I'm sorry my penis didn't work
Waitress cut us off at Chili's bar. New low
well I washed the adderal like an idiot. the capsules broke but the beads inside were intact. so my landlady came in and caught me licking the dryer lint screen
this is not okay. even my mom refers to me as a sorostitute.
I was fucking the girl and her best friend walked in on us. She said we looked thirsty, got us a glass of water, and poured it down both of our throats. It was like... sex bottle service
He tied my whole arm, in its cast, to the headboard first. He mumbled something about safe, sane, and consensual?
Got into the physics lab with my student id, hooked up over break when school was closed. I regret no payments for tuition.
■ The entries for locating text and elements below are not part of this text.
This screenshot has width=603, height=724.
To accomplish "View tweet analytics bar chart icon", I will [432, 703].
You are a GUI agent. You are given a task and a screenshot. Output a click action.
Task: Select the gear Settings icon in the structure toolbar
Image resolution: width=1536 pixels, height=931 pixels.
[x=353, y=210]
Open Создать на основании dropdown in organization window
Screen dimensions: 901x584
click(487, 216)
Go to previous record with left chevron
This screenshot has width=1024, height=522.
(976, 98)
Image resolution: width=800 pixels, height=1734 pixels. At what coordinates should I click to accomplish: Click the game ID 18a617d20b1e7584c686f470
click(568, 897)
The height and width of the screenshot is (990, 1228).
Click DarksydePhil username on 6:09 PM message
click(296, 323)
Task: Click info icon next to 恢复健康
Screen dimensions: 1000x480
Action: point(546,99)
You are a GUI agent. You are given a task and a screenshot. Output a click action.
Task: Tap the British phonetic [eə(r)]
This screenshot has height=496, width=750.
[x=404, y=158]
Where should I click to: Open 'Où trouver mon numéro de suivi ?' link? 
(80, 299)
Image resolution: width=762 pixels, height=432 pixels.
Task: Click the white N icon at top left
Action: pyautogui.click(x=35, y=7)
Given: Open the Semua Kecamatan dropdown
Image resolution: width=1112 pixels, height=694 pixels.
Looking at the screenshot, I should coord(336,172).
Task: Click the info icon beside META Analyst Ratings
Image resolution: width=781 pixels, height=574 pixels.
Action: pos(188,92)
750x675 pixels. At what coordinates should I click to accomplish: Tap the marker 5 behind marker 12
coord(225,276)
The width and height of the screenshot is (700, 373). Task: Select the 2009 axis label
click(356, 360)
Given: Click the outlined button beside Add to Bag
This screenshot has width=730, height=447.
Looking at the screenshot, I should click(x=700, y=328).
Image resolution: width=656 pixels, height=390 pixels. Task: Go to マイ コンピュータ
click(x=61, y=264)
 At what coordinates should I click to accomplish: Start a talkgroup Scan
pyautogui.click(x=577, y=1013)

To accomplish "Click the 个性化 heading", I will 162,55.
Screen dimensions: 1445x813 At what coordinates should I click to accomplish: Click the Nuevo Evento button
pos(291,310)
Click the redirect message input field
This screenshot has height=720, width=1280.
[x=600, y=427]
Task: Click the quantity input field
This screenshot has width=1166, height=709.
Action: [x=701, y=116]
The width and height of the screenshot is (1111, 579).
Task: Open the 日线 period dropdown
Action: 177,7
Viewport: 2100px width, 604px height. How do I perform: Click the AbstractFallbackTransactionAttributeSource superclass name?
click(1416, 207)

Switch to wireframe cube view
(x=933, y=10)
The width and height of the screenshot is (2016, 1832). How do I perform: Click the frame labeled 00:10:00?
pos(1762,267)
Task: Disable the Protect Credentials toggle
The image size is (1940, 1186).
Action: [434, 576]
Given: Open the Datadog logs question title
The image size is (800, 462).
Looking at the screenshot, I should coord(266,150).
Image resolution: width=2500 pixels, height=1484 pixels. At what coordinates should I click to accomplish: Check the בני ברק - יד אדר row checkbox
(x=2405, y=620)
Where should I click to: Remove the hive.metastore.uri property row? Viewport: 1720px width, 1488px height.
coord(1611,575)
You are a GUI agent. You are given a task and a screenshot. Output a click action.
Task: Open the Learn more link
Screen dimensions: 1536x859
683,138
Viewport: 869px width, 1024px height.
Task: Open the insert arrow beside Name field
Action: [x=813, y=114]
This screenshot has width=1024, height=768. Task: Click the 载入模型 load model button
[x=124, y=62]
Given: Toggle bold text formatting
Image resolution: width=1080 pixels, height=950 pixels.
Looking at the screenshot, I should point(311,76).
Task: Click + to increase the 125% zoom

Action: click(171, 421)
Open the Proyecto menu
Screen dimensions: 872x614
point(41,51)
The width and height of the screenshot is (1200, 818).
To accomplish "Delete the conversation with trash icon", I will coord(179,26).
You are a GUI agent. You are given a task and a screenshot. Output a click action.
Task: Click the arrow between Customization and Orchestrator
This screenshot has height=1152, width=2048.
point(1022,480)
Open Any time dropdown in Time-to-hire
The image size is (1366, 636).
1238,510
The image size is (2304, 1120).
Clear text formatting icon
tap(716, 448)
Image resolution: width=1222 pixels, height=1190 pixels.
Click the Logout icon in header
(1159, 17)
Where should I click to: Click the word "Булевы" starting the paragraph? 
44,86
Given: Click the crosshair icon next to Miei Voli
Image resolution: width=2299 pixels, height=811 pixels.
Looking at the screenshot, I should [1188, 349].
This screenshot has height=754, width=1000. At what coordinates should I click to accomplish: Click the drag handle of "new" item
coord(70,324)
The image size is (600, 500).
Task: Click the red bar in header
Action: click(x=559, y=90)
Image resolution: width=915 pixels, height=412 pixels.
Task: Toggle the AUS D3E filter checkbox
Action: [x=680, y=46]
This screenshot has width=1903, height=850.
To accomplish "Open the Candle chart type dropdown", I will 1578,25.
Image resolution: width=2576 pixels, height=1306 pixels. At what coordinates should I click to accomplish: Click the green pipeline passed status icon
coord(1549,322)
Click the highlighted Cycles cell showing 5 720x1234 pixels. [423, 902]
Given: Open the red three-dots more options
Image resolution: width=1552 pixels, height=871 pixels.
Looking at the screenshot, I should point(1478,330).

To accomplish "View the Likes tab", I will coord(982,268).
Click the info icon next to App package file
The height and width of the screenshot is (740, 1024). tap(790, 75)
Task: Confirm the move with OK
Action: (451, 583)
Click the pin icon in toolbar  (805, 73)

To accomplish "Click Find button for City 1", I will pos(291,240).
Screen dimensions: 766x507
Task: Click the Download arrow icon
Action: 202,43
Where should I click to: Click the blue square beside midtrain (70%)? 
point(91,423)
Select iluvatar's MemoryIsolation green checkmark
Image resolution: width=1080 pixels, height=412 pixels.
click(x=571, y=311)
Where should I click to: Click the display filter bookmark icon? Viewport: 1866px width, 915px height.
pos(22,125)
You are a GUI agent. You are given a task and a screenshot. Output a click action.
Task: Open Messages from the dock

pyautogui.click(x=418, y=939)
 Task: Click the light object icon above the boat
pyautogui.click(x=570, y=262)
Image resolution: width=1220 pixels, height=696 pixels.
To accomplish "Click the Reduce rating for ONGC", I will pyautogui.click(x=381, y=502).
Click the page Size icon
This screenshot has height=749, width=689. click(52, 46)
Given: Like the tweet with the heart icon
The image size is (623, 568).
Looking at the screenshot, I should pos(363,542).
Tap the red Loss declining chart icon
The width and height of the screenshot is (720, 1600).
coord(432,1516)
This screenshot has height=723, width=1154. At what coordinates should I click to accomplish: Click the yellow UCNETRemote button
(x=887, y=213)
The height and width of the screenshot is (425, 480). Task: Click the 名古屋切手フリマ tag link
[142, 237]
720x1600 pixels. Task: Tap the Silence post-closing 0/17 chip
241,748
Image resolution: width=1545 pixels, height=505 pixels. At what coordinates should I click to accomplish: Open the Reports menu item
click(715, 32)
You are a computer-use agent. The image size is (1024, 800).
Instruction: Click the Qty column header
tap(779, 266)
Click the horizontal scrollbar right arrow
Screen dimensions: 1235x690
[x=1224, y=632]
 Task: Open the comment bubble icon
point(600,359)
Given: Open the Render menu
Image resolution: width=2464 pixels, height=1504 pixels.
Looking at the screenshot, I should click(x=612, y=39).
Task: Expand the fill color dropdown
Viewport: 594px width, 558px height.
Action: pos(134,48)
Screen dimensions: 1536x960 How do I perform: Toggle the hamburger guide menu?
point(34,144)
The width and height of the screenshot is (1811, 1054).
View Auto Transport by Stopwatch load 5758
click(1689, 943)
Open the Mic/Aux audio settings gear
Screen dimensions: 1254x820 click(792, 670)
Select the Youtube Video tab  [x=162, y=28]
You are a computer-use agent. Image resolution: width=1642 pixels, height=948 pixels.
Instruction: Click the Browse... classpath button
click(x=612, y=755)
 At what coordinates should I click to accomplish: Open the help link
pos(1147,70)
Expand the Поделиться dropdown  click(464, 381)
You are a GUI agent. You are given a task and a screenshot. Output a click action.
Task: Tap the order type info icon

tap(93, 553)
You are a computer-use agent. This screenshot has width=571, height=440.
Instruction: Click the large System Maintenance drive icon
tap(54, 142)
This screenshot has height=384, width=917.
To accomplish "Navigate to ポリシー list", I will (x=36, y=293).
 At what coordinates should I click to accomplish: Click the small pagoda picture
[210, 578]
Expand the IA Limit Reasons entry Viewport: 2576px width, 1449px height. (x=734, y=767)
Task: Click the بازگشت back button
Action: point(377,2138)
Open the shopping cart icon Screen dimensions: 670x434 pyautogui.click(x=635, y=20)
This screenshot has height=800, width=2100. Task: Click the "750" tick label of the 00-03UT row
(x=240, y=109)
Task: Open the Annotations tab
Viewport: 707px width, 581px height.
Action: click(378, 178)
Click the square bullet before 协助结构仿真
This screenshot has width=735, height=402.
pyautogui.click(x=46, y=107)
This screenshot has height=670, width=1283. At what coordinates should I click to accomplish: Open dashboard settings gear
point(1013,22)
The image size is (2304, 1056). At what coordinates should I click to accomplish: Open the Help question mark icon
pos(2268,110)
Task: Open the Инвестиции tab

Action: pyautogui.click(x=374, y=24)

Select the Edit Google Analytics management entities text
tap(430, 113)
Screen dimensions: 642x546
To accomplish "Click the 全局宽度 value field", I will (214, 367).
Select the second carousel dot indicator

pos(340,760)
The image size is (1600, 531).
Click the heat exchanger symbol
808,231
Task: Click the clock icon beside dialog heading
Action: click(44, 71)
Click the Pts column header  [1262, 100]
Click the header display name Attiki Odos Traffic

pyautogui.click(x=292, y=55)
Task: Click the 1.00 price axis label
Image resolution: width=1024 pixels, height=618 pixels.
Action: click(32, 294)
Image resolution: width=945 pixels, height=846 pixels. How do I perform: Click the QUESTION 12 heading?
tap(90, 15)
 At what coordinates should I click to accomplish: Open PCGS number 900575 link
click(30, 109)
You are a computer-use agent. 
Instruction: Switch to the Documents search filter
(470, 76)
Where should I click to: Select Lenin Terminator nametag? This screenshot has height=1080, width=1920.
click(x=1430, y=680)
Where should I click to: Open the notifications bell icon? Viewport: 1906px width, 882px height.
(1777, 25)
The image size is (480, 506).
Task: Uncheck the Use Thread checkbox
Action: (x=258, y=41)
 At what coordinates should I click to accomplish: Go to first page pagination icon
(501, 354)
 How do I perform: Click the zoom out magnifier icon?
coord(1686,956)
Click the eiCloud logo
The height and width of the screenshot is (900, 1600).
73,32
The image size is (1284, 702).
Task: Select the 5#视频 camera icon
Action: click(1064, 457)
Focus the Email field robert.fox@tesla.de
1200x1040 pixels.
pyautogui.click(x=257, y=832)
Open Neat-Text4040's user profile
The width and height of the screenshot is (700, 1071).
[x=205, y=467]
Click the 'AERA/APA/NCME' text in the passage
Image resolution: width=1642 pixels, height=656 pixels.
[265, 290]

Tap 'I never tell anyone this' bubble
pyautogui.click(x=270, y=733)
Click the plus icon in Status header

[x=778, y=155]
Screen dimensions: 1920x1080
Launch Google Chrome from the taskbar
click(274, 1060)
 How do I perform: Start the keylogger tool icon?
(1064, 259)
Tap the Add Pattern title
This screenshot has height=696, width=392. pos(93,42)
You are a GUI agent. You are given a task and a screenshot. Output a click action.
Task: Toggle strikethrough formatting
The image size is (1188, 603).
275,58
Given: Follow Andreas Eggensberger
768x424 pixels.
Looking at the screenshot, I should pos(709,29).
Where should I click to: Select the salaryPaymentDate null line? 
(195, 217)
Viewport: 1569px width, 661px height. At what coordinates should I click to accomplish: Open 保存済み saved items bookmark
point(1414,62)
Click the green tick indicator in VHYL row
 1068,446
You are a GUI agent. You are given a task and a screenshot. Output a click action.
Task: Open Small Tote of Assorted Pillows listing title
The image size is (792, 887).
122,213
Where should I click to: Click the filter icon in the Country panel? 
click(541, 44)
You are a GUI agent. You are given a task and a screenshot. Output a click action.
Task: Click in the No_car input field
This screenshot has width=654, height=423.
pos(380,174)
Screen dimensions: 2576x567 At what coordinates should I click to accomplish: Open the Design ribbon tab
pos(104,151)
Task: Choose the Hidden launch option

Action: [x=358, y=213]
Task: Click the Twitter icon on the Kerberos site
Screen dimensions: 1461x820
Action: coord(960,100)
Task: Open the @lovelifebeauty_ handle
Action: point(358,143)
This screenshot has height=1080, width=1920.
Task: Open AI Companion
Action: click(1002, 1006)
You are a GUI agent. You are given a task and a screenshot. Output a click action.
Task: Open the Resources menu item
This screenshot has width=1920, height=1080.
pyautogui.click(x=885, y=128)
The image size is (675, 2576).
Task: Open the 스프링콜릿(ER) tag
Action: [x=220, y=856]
you'll be horrified to know he's visiting next weekend
You two are a rollercoaster of sex and silence.
We were at dinner and dad asked me to pass the salt and I suddenly remembered doing body shots when I was blacked out last weekend.
I lost my vibrator temporarily and for some unknown reason my first thought was that you might have stolen it. But then I realized you would never do that because you know it keeps me from killing people. But I am overtired and lacking in faith.
...and that is the first time I've ever wished fewer naked women on someone I like.
The other day, he sent me a snapchat of his dick in the forest. He captioned it "nature nudes."
Turns out he's just a recently divorced IT guy. Not a wizard.
Is there a reason drunk me put drunk you's phone in the freezer?
I think the God that I only kind of believe in, definitely hates me.